--- start of TEXT EXCERPT ---

Question

A pair of nonzero vectors in the plane is linearly dependent if one vector is a scalar multiple of the other. Otherwise, the pair is linearly independent. a. Which pairs of the following vectors are linearly dependent and which are linearly independent: $$\mathbf{u}=\langle 2,-3\rangle$$ $$\mathbf{v}=\langle-12,18\rangle,$$ and $$\mathbf{w}=\langle 4,6\rangle ?$$b. Geometrically, what does it mean for a pair of nonzero vectors in the plane to be linearly dependent? Linearly independent? c. Prove that if a pair of vectors $$\mathbf{u}$$ and $$\mathbf{v}$$ is linearly independent, then given any vector $$w$$, there are constants $$c_{1}$$ and $$c_{2}$$ such that $$\mathbf{w}=c_{1} \mathbf{u}+c_{2} \mathbf{v}$$

Answer

## Question1.a:

**step1 Determine linear dependence for vectors u and v**

To determine if two vectors are linearly dependent, we check if one can be expressed as a scalar multiple of the other. We will assume that vector $$\mathbf{v}$$ is a scalar multiple of vector $$\mathbf{u}$$, which means $$\mathbf{v} = k \mathbf{u}$$ for some scalar $$k$$. We then solve for $$k$$ using the given components.

--- end of TEXT EXCERPT ---

● **SHORT TASK A**
Rewrite the paragraph in the linear dependence text that begins "To determine if two vectors" in fewer words, keeping its main facts.
The listing that comes next has no connection to the linear dependence text.

--- start of SUPPLIED RECORDS ---

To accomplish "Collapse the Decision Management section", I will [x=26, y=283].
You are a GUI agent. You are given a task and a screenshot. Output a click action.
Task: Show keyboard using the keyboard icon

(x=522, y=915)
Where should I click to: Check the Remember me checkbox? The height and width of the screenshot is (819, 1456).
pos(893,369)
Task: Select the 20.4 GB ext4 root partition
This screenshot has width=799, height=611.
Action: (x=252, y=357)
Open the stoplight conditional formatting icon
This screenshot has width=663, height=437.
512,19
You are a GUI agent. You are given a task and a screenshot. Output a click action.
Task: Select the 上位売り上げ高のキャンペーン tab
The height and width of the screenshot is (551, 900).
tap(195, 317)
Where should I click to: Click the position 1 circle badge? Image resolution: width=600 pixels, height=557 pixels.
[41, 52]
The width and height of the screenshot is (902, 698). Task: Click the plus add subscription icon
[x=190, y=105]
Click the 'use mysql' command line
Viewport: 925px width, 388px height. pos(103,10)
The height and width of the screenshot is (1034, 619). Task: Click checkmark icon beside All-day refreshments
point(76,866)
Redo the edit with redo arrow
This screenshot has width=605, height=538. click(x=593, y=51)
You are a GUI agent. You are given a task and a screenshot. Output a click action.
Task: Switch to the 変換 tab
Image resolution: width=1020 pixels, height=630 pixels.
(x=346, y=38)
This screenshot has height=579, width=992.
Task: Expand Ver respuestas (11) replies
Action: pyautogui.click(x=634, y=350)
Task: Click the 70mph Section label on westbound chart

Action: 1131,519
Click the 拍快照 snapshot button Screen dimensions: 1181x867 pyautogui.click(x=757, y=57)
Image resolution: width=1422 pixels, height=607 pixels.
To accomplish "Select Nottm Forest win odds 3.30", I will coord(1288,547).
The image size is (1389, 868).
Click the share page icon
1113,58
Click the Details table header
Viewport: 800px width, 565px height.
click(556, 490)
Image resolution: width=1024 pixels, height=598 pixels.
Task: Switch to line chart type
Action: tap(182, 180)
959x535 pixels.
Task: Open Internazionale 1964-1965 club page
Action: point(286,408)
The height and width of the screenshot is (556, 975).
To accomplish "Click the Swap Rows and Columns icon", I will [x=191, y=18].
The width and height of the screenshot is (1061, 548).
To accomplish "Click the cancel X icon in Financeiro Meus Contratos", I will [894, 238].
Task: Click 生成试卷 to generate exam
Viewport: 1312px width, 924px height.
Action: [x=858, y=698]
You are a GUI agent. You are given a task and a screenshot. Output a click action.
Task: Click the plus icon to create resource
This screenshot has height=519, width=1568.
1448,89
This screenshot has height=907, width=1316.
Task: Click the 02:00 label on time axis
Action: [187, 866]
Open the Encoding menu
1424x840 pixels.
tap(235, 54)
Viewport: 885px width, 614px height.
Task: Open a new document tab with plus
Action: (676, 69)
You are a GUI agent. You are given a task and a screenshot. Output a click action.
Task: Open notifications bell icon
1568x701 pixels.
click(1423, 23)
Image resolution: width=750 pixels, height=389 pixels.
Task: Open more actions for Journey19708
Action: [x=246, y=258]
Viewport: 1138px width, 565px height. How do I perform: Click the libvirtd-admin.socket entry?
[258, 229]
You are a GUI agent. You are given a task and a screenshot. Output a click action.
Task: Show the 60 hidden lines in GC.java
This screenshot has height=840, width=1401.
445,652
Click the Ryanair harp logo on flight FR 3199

--- end of SUPPLIED RECORDS ---

● **SHORT TASK B**
Give everything from the start of the listing down to the line containing "Action: 1131,519" again, with "GUI agent" replaced by "screen assistant" and nothing else changed.

● **EXERCISE SOLUTION A**
Two vectors are linearly dependent if one is a scalar multiple of the other. To test this, assume $$\mathbf{v} = k \mathbf{u}$$ for some scalar $$k$$, then solve for $$k$$ from the given components.

● **EXERCISE SOLUTION B**
To accomplish "Collapse the Decision Management section", I will [x=26, y=283].
You are a screen assistant. You are given a task and a screenshot. Output a click action.
Task: Show keyboard using the keyboard icon

(x=522, y=915)
Where should I click to: Check the Remember me checkbox? The height and width of the screenshot is (819, 1456).
pos(893,369)
Task: Select the 20.4 GB ext4 root partition
This screenshot has width=799, height=611.
Action: (x=252, y=357)
Open the stoplight conditional formatting icon
This screenshot has width=663, height=437.
512,19
You are a screen assistant. You are given a task and a screenshot. Output a click action.
Task: Select the 上位売り上げ高のキャンペーン tab
The height and width of the screenshot is (551, 900).
tap(195, 317)
Where should I click to: Click the position 1 circle badge? Image resolution: width=600 pixels, height=557 pixels.
[41, 52]
The width and height of the screenshot is (902, 698). Task: Click the plus add subscription icon
[x=190, y=105]
Click the 'use mysql' command line
Viewport: 925px width, 388px height. pos(103,10)
The height and width of the screenshot is (1034, 619). Task: Click checkmark icon beside All-day refreshments
point(76,866)
Redo the edit with redo arrow
This screenshot has width=605, height=538. click(x=593, y=51)
You are a screen assistant. You are given a task and a screenshot. Output a click action.
Task: Switch to the 変換 tab
Image resolution: width=1020 pixels, height=630 pixels.
(x=346, y=38)
This screenshot has height=579, width=992.
Task: Expand Ver respuestas (11) replies
Action: pyautogui.click(x=634, y=350)
Task: Click the 70mph Section label on westbound chart

Action: 1131,519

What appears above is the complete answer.